**EXERCISE DESCRIPTION**
Starting at the line that holds "The width and height of the screenshot is (422, 870)." and stopping at the line that holds "Task: Click the 'Security", restate the records below word for word, with both of those lines included.

Start of EXERCISE INPUT

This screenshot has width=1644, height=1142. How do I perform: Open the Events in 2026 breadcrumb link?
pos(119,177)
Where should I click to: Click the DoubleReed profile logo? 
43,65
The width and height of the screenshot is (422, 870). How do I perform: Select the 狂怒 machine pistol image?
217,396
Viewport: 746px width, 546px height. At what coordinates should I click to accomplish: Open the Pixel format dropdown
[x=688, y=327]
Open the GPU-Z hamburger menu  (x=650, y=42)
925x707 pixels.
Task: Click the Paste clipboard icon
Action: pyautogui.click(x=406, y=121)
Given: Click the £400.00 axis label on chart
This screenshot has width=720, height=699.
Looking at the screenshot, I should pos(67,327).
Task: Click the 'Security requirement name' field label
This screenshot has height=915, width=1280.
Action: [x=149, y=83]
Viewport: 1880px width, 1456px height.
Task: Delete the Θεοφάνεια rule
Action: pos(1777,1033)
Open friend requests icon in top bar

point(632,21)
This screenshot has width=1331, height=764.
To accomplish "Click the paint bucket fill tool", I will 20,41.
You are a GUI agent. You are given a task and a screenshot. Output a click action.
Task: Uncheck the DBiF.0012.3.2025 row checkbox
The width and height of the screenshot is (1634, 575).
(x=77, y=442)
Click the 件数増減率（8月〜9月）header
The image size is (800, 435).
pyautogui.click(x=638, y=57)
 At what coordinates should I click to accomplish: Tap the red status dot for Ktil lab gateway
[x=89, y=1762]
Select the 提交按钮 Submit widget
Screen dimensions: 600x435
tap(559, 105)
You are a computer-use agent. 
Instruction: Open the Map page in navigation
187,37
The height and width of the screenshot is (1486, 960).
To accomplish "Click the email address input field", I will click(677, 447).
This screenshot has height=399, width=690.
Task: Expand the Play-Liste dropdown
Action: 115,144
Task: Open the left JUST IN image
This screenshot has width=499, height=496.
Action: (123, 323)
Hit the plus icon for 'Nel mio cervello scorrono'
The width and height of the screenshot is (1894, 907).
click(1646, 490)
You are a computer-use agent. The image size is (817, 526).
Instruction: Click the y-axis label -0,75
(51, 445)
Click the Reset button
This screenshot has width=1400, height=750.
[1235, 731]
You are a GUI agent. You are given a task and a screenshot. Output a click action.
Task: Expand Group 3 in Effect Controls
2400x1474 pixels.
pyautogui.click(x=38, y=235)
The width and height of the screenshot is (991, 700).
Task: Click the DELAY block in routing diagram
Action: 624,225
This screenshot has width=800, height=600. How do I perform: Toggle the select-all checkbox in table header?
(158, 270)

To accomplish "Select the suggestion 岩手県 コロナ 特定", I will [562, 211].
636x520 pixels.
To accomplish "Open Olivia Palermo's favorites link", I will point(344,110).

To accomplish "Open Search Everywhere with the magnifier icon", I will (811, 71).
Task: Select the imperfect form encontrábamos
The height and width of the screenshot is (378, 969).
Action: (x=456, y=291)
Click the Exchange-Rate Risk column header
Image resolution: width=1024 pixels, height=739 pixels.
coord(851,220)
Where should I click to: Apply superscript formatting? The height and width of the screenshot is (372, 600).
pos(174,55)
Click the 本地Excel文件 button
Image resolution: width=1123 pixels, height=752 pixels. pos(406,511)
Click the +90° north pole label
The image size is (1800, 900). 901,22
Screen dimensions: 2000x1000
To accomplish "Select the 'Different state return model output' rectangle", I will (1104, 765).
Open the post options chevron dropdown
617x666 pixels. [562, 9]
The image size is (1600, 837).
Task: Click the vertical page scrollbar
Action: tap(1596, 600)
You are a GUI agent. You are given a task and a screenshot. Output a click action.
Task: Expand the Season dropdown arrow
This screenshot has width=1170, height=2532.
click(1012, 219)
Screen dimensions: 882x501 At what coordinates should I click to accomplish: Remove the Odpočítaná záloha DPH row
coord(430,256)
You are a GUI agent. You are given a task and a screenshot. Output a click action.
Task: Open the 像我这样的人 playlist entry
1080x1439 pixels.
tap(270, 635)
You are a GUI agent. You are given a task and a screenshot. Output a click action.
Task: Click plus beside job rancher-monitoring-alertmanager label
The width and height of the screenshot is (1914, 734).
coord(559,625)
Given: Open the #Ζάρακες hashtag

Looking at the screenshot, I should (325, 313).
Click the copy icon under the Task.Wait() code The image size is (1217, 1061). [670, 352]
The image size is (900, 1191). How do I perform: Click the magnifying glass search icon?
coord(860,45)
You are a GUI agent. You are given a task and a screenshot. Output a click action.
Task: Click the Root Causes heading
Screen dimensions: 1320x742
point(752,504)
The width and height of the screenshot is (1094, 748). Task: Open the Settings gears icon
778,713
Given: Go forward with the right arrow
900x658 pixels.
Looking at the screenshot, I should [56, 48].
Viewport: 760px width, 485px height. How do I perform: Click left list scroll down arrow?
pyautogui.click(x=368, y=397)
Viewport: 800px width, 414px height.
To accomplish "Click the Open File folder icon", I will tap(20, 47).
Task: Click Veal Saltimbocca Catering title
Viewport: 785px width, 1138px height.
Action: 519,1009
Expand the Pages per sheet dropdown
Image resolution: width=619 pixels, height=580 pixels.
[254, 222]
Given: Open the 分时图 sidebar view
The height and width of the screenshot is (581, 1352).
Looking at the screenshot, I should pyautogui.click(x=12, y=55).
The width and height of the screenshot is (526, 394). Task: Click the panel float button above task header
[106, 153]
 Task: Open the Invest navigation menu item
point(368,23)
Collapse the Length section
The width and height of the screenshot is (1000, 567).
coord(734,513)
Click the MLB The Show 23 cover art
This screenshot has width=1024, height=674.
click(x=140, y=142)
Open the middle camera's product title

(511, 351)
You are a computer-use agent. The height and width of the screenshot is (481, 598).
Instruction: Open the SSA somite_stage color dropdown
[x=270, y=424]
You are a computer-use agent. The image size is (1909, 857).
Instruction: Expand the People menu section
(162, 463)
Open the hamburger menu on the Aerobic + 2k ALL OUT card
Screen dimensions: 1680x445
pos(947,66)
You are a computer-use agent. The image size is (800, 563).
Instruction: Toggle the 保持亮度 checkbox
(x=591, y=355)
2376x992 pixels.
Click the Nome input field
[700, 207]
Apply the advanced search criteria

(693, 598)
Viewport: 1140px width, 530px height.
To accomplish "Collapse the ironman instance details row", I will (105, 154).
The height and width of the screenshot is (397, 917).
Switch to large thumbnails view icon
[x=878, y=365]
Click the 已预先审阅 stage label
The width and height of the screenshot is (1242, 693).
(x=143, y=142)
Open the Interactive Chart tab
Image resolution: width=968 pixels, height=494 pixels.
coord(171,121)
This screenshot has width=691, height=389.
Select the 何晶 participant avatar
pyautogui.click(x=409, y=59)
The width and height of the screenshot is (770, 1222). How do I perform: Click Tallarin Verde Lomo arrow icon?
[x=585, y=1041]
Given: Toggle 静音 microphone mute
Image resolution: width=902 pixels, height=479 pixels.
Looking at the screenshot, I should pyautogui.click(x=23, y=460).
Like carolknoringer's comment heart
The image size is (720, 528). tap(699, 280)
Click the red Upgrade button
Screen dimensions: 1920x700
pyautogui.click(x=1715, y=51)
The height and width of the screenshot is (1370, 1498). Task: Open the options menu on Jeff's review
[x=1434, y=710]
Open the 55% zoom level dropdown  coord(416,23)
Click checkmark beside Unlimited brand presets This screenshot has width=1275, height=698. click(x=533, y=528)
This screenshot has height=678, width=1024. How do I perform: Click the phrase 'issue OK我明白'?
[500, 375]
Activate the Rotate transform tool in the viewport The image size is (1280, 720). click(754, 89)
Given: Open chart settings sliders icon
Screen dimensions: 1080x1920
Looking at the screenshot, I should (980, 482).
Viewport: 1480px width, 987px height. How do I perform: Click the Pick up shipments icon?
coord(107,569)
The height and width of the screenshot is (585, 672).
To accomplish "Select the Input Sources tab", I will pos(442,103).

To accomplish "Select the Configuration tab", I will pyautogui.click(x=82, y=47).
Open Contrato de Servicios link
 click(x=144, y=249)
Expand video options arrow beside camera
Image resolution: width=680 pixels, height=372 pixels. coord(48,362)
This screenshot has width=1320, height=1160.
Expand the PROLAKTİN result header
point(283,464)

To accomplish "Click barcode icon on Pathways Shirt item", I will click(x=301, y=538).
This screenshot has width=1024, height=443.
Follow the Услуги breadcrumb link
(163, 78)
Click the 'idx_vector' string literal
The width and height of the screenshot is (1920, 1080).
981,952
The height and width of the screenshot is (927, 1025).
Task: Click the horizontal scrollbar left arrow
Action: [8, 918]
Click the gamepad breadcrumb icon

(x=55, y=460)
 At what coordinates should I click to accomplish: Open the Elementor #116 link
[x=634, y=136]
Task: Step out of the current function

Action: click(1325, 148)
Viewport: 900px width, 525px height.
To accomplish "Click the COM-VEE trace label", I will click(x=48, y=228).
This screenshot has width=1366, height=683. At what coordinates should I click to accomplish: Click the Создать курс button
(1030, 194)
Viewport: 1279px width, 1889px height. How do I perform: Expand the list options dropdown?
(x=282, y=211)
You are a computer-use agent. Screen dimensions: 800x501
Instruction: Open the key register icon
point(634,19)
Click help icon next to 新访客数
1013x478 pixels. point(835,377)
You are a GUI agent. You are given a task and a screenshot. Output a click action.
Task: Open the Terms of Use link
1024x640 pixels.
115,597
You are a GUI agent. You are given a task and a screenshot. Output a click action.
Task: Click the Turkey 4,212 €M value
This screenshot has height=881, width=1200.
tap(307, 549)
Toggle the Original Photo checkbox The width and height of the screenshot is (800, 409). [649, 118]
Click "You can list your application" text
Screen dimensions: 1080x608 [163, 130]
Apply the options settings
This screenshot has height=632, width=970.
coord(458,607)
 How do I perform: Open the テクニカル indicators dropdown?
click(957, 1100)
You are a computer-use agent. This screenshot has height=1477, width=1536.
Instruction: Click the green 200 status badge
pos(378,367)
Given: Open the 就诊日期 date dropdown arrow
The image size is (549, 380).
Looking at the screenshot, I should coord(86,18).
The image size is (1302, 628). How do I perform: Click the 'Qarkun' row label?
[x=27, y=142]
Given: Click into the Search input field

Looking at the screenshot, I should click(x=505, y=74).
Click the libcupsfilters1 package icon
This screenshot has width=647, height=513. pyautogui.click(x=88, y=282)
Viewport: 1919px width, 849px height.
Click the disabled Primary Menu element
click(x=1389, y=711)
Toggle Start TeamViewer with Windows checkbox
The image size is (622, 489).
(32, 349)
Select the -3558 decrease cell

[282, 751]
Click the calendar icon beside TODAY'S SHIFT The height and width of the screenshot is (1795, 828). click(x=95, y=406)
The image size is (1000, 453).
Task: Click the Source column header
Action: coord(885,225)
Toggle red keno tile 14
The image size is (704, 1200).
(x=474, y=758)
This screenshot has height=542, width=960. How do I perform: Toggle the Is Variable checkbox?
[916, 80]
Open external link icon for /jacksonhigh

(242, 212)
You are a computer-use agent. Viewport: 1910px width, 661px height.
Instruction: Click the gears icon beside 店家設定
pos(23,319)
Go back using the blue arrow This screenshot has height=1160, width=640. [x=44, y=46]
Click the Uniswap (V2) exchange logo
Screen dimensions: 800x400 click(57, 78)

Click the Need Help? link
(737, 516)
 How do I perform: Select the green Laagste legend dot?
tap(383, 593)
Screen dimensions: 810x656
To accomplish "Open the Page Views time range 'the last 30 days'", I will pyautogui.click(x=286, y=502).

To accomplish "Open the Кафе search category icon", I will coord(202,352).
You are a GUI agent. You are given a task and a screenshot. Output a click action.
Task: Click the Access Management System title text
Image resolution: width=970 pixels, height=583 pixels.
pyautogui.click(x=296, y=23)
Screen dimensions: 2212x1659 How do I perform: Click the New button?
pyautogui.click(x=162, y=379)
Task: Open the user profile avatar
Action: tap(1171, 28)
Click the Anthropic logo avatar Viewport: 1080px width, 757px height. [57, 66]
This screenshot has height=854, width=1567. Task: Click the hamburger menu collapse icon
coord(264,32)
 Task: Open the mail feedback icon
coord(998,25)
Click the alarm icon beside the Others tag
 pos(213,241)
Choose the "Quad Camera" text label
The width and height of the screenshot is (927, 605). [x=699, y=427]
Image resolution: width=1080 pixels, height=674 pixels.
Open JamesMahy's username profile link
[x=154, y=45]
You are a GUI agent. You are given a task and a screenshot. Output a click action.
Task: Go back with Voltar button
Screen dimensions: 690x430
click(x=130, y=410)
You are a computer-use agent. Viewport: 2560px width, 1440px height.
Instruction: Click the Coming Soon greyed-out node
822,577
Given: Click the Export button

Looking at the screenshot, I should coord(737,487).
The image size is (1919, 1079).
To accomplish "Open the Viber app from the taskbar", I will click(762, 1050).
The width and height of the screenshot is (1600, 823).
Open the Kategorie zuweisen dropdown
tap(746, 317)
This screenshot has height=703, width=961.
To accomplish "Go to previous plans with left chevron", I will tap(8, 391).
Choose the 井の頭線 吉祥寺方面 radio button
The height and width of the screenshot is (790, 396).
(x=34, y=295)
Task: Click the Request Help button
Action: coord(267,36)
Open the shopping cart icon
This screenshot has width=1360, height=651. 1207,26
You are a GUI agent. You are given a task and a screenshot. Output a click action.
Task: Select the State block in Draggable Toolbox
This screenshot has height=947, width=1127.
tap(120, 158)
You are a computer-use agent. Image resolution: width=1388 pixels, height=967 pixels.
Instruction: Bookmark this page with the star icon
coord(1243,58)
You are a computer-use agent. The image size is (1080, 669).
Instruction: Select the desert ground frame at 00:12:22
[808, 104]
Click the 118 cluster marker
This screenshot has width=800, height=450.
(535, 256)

End of EXERCISE INPUT

**OUTPUT**
The width and height of the screenshot is (422, 870). How do I perform: Select the 狂怒 machine pistol image?
217,396
Viewport: 746px width, 546px height. At what coordinates should I click to accomplish: Open the Pixel format dropdown
[x=688, y=327]
Open the GPU-Z hamburger menu  (x=650, y=42)
925x707 pixels.
Task: Click the Paste clipboard icon
Action: pyautogui.click(x=406, y=121)
Given: Click the £400.00 axis label on chart
This screenshot has width=720, height=699.
Looking at the screenshot, I should pos(67,327).
Task: Click the 'Security requirement name' field label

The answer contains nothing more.